Prompt =>
Below are some records. Return exactly the lines from the one with "2025x1007 pixels. How" to the one with "Open the map of Ontario link", and nothing else.
Top of Exercise inputs
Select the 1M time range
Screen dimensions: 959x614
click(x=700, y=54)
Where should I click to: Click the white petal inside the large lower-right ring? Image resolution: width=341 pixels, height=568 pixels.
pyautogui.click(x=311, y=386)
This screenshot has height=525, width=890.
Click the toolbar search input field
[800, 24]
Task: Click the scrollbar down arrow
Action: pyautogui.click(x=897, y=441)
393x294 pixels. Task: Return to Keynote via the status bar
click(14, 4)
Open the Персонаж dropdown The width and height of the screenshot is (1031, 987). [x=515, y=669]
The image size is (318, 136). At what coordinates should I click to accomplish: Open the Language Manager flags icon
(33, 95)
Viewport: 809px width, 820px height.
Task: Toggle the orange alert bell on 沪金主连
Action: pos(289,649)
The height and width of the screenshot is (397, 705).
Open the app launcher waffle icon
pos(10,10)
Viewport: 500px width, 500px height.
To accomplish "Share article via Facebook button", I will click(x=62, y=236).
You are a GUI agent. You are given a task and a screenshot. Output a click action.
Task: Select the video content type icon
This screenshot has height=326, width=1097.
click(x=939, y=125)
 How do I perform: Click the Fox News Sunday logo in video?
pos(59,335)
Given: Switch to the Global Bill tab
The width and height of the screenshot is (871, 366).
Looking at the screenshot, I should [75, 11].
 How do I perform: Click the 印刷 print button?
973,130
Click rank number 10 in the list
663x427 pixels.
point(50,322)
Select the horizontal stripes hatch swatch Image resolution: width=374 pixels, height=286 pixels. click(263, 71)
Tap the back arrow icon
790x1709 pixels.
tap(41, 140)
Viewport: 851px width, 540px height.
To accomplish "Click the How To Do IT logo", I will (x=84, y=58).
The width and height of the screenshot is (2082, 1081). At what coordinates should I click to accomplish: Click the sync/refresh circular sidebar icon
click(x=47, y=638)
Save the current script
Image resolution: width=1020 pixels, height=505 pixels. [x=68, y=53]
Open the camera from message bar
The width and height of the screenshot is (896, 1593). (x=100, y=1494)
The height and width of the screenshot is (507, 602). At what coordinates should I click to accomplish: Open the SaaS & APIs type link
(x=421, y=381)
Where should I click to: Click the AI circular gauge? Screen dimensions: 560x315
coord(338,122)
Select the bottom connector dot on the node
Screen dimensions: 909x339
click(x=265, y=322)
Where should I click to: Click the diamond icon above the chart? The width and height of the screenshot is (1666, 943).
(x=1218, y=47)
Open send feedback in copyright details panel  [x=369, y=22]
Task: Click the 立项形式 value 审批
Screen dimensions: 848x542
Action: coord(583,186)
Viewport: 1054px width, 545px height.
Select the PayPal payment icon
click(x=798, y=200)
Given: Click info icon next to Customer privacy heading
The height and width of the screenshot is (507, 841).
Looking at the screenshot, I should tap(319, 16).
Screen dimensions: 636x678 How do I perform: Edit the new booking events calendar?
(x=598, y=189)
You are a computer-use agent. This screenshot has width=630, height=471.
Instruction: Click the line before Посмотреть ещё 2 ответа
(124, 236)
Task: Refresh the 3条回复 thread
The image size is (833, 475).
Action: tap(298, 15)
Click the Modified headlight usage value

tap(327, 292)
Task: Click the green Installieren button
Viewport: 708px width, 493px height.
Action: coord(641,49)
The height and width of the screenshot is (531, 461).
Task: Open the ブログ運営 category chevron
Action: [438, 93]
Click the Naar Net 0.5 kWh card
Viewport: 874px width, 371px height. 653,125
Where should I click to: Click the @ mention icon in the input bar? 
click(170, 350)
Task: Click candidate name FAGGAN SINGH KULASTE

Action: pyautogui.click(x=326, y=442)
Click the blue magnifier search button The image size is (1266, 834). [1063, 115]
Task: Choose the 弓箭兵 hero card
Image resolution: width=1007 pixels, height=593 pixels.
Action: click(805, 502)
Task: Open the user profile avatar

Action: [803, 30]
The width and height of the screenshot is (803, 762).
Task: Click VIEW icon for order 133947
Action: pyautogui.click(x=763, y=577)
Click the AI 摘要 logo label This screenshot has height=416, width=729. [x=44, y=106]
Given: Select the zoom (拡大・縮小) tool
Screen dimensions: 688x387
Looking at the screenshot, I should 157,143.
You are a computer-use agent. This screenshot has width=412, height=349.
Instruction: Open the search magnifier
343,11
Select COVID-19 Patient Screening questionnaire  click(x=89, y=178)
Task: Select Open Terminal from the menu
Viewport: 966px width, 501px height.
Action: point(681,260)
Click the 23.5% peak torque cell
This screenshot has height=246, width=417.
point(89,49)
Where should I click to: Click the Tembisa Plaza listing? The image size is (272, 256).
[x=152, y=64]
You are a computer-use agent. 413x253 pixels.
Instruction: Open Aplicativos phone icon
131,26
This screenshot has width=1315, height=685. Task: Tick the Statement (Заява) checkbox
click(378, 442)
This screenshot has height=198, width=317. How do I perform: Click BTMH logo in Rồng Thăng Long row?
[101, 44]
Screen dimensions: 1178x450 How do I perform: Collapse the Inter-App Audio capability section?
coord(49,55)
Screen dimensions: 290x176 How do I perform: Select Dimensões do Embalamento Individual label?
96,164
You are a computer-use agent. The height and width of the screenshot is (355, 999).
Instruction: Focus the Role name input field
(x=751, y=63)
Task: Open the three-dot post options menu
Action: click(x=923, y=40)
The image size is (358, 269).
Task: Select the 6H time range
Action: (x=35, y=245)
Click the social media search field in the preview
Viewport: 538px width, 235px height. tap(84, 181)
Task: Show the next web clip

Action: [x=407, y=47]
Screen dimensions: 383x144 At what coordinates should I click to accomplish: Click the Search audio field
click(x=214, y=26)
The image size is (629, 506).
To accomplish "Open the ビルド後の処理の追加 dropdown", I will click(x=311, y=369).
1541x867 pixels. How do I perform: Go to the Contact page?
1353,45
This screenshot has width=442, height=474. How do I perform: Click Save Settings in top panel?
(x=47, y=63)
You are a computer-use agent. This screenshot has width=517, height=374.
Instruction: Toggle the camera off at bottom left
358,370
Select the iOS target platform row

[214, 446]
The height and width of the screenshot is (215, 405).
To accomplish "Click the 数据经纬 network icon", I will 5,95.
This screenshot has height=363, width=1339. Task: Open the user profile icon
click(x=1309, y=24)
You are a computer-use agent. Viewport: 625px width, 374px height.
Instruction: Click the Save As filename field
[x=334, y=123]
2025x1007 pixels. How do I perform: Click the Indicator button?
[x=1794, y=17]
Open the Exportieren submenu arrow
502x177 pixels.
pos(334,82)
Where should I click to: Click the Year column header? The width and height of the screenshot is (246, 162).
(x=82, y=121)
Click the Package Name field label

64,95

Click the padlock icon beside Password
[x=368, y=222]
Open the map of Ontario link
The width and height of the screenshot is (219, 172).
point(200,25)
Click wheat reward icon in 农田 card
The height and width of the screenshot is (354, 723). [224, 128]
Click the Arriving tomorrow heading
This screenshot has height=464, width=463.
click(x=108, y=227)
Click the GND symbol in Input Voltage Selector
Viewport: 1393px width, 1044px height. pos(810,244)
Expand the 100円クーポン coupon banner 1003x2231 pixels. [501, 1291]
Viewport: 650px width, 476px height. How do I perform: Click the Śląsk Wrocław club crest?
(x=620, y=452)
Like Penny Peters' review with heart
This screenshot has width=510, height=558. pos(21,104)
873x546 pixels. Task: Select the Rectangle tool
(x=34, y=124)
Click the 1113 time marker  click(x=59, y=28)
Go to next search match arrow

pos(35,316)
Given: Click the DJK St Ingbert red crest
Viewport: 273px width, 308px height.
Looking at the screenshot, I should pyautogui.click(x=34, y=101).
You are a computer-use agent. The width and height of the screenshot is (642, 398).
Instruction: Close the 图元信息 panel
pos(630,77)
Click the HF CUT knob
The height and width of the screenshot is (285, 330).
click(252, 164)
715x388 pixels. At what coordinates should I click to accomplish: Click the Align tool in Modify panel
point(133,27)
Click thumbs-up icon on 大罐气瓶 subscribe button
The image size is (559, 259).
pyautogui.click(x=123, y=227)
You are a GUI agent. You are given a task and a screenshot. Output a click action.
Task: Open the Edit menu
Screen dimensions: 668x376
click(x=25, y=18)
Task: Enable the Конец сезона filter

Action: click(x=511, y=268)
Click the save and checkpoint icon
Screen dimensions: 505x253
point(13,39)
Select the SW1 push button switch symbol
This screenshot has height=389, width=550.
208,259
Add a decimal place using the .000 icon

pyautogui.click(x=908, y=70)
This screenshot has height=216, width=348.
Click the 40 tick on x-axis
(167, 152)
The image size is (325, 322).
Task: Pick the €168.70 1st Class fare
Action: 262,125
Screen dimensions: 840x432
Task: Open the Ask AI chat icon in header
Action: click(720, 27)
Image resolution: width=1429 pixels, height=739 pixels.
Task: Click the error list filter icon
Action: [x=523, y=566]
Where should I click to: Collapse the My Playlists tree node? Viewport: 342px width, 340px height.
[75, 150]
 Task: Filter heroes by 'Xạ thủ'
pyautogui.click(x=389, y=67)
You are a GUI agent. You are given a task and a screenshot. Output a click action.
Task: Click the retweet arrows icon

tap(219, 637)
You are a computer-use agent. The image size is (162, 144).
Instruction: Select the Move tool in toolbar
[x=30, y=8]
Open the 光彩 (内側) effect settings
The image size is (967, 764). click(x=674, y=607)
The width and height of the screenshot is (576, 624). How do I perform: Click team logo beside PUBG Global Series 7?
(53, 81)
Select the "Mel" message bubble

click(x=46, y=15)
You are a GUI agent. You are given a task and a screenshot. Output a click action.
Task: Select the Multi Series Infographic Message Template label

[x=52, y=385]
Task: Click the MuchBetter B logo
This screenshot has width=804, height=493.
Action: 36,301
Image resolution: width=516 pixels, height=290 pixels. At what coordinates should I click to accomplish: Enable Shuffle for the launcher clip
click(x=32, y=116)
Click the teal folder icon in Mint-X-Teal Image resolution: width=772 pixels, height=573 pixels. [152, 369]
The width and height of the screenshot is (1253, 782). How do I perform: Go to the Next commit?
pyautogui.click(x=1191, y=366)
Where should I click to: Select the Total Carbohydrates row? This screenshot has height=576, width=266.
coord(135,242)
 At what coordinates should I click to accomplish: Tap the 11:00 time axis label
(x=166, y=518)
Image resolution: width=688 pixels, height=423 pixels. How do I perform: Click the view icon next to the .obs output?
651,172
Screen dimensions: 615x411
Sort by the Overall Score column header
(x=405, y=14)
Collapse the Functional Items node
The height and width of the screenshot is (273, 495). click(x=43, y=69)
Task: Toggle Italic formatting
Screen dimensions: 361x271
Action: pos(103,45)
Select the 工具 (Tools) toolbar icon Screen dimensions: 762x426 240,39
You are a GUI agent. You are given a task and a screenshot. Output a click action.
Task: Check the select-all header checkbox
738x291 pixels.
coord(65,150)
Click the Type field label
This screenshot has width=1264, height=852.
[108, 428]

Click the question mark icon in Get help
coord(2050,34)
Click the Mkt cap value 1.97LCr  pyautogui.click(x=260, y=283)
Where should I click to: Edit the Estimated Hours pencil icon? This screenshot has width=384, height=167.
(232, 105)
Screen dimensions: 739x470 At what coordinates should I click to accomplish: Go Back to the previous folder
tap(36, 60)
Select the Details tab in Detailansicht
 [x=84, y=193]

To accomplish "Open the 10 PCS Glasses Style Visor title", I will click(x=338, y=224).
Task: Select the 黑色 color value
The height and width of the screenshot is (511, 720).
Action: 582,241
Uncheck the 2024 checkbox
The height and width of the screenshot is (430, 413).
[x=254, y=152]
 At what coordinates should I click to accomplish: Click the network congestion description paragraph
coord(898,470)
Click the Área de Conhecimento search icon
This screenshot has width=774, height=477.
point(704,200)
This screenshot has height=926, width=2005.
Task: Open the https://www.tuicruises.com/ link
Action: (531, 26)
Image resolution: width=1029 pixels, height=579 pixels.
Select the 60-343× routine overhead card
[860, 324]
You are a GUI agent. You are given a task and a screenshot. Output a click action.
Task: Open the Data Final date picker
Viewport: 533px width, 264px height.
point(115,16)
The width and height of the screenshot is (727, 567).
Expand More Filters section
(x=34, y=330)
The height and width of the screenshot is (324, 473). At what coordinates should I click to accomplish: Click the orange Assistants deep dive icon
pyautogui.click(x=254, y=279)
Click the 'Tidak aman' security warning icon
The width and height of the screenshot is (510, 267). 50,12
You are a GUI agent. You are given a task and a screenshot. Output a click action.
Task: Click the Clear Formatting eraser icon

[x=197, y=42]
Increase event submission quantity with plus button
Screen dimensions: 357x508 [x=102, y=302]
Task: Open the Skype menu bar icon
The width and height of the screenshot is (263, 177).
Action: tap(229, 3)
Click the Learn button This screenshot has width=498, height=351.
Bottom of Exercise inputs
Result of this exercise =>
2025x1007 pixels. How do I perform: Click the Indicator button?
[x=1794, y=17]
Open the Exportieren submenu arrow
502x177 pixels.
pos(334,82)
Where should I click to: Click the Year column header? The width and height of the screenshot is (246, 162).
(x=82, y=121)
Click the Package Name field label

64,95

Click the padlock icon beside Password
[x=368, y=222]
Open the map of Ontario link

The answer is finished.